Wednesday, April 14, 2010

The pink slippers.

Jill lived in a small cottage at the edge of the wood. The wood that stopped the village growing into something bigger that way.

Jill lived with her mother. Her father (a pirate) had gone to sea and not come back when Jill was very small. She did not miss him because she could not remember him and photographs had not been invented yet.

Jill's mother did not miss him either, but for other reasons.

Jill and her mother were very poor and sometimes went without food. Jill's mum was very thin; had she been around today she would be a supermodel but as it was then she was just very thin.
Mum did washing and cleaning in the village to earn their meagre income. She had very painful aches in her feet; some days she could hardly walk.

This made her grumpy. When her feet ached at the same time as she was thinking about the pirate she was very very grumpy indeed.

One grumpy day Jill's mum handed her a few coins and asked her to go to the market to buy something for them to eat that evening.

'This is the last of our money' She said. 'So be careful how you spend it'.

'Yes mum'. Said Jill.

On the way to the market Jill met a little old man. He was carrying a sack as well as leading a cow on a piece of string. The cow was brown and white. The string was blue.

It was the exact colour of the sky and Jill's eyes and the ribbon in her hair.

'Hello Jill'. Said the old man.

'How do you know my name?' said Jill.

'I know everything'. he said. 'And I have just the thing you need in my bag'. He put the bag on the ground and started rummaging through it.

'If it is magic beans I don't want them'. Said Jill. 'Magic beans caused a load of trouble for my friend Jack'.

'Not beans'. Chuckled the old man. 'These'. He held up a pair of pink furry slippers. Not only were they pink they had a nose, two glass eyes and two ears. They looked like little pink puppies.

Jill thought them very cute and told the old man so, adding that she did not have money for slippers as they were very poor and only had money for food.

'They are not for you' He said. 'They are for your mother, they are magic slippers. They will stop the aches in her feet, sort out pirate problems and make you comfortably rich'.

Jill bought the slippers from the old man, thanked him then turned around to walk home hoping that her mother had stopped thinking about the pirate and would not be too grumpy.

Jill was out of luck. She was packed off to her room without supper (there wasn't any supper anyway) even after explaining that they were magic slippers which would cure her feet (she didn't dare say 'and your grumpiness').

When Jill was in bed and fast asleep her mother slipped her aching feet into the slippers.
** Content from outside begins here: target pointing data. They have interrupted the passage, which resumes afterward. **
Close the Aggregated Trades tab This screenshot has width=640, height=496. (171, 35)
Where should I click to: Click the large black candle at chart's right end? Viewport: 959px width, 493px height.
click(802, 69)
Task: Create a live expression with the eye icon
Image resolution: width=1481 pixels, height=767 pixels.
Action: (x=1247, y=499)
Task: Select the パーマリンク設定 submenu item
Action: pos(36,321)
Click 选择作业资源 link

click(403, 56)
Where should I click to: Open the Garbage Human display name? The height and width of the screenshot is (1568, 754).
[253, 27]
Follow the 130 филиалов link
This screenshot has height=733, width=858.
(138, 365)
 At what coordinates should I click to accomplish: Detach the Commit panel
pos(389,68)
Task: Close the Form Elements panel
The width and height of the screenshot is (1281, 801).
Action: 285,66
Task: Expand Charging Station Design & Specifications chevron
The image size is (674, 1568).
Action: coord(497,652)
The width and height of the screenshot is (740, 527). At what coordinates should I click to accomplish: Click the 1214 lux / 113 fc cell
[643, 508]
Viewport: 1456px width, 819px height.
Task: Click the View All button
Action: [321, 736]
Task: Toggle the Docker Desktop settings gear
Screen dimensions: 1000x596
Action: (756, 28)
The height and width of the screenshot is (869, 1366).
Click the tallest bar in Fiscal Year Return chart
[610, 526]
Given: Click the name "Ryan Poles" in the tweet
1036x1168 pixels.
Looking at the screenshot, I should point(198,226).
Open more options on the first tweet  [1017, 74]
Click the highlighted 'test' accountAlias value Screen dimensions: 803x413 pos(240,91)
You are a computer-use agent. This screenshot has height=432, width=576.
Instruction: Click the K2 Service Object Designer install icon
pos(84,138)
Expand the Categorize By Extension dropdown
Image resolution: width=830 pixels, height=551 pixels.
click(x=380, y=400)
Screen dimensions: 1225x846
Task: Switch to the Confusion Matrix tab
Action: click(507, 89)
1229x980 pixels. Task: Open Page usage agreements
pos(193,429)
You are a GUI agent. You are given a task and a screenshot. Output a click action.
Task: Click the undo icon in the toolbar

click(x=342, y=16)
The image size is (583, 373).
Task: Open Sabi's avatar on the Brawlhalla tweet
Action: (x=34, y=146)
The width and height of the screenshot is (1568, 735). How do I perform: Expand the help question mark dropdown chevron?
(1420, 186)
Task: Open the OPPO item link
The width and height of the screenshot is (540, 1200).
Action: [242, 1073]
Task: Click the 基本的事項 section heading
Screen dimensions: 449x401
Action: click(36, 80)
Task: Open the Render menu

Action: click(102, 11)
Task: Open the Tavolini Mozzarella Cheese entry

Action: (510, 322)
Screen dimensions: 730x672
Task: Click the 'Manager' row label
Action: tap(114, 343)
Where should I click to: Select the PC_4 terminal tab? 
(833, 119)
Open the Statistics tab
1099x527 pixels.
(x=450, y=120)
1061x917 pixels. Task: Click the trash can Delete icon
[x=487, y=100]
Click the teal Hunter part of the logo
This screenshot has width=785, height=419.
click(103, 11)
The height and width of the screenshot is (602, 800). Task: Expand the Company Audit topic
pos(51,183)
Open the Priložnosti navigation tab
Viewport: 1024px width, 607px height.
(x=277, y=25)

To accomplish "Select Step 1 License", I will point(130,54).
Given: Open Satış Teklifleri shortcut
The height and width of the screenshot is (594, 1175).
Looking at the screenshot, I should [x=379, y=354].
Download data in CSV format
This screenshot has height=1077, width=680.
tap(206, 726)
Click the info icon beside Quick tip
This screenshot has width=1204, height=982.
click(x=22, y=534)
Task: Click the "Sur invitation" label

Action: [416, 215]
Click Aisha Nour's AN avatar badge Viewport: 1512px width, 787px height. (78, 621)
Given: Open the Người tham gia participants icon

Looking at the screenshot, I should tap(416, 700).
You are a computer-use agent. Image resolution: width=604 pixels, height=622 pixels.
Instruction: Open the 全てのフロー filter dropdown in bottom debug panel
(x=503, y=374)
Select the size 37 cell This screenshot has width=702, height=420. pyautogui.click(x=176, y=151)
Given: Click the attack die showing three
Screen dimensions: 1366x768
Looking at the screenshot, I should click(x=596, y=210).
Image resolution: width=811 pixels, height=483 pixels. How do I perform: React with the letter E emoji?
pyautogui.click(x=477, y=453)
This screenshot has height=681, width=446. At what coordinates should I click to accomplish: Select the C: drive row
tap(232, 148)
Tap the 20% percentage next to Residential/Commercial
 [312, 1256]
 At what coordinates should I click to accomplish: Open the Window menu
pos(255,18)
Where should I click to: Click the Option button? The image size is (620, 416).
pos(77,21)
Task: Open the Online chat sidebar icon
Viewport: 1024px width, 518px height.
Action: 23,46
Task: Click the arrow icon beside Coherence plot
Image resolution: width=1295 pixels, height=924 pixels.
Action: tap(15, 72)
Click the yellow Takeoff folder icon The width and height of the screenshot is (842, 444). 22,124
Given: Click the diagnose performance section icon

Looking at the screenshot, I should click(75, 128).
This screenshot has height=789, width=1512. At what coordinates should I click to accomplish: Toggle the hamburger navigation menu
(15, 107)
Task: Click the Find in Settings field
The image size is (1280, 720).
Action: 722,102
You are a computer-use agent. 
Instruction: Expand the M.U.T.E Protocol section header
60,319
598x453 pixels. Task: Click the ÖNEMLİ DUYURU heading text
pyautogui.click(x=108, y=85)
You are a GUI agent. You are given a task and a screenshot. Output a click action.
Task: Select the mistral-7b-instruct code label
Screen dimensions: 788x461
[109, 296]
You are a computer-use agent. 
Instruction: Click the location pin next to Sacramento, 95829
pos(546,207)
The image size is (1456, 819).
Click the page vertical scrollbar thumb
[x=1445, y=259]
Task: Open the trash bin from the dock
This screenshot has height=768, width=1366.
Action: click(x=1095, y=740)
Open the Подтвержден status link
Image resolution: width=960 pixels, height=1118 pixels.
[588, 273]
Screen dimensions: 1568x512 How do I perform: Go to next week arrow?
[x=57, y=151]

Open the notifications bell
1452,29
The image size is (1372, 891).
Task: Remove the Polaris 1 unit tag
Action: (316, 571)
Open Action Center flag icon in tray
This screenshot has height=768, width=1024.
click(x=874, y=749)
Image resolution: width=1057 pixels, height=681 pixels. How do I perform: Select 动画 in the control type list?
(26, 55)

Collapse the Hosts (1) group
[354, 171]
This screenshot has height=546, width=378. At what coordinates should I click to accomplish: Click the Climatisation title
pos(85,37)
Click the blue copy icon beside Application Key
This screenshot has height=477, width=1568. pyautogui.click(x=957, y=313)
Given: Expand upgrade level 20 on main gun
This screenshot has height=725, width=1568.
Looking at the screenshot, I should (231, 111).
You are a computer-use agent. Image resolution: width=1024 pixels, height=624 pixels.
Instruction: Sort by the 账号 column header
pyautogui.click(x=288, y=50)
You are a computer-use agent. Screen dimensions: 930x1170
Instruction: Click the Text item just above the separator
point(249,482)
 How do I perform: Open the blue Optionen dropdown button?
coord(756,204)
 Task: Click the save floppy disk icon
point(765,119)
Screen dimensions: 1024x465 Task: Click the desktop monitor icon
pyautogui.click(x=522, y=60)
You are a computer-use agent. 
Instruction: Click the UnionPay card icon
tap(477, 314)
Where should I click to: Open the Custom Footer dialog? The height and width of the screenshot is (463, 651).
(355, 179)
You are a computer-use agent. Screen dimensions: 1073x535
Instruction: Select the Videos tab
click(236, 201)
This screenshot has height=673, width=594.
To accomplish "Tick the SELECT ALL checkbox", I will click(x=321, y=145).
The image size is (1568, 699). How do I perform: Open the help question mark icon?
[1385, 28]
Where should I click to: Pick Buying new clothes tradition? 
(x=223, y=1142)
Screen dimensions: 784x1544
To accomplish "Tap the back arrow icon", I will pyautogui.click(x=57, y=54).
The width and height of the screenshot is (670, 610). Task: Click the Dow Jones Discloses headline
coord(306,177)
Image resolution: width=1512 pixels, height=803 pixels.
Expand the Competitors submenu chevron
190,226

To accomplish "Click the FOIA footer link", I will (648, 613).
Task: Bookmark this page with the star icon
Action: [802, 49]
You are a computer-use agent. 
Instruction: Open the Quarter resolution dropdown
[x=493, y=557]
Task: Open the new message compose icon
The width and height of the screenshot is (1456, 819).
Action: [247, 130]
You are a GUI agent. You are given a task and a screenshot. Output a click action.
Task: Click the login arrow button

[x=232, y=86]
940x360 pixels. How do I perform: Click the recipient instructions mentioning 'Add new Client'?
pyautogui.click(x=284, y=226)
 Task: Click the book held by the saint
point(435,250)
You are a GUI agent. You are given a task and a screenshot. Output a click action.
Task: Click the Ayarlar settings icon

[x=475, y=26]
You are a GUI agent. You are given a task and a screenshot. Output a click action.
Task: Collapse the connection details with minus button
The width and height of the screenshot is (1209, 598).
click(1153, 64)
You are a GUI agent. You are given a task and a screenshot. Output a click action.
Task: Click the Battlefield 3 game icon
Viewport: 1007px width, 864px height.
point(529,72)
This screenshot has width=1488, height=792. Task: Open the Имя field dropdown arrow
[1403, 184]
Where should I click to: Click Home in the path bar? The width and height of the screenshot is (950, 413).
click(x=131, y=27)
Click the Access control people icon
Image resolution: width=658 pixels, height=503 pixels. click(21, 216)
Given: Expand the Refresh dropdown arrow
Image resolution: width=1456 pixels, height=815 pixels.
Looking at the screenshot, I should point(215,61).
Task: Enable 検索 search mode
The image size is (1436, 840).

The aches disappeared immediately, the memory of her aches went too taking her grumpiness with it. She smiled as she danced up the stairs and into Jill's room to kiss her gently on the forehead.

'Darling child'. She whispered. Life got very much better after that.

A few weeks later a strange thing happened: The pirate came back.

The pirate came back and they found him in the kitchen with a blank look on his face.

'Hello'. He said. 'I've lost my memory'.

'Then how did you find your way here?' Jill's mother asked frostily.

'I don't know'.

The pirate went on to tell them that he lost his memory many years before when hit on the head by a coconut falling from a tree. He could remember everything after that but nothing from before but somehow he had instinctively found his way home. He then went on to say that he had hidden a big bag of gold coins in the house before he left all those years ago.

Sadly he could not remember where it was hidden.

They spent the rest of the day searching for the gold without luck until it was bed time and the pirate slung his hammock between two trees in the orchard and bid them good night.

Unbeknown to the pirate a pair of really nasty pirates has followed him to the cottage in the hope of finding and stealing the gold for themselves. They broke into the cottage noiselessly but did not expect the noisy floorboard in the hallway.

It creaked loudly as noisy floorboards do.

Jill's mum (who had been sitting up late thinking about the return of the pirate) heard the creaking board from her bedroom, put on her slippers then went out onto the landing to see who it was. When she reached the top of the stairs she was horrified to see the brigands below her.

One of them drew his sword and started up the stairs.

Suddenly the slippers on her feet started yapping madly and straining to get to the intruders. They tugged so hard that Jill's mum sat down with a bump. The slippers tugged some more and she went bump, bump, bump down the stairs on her bum.

On the 13th stair there was a crack and a crash instead of a bump. The board had broken and her bum became stuck fast.

The slippers tugged and tugged so much that they flew off her feet, down the remaining stairs and at the ankles of the intruders, biting them very nastily.

The pirates turned and fled the cottage running screamingly up the lane towards the moor the little puppy slippers close on their heels.

Jill and her father had heard the commotion and came to her aid; they prised her out from her predicament and when she stood up the broken board was still stuck to her backside.

And there in the hole where the stair had been lay a large canvas bag.

'Ah. That's where I hid my gold.' Said the memoryless pirate.

Of course they all lived happily ever after. No aching feet, no grumpiness and definitely no more pirating.

They never saw the brigands again. Or the slippers. But on still nights an eerie yapping and screaming could be heard far off on the moors.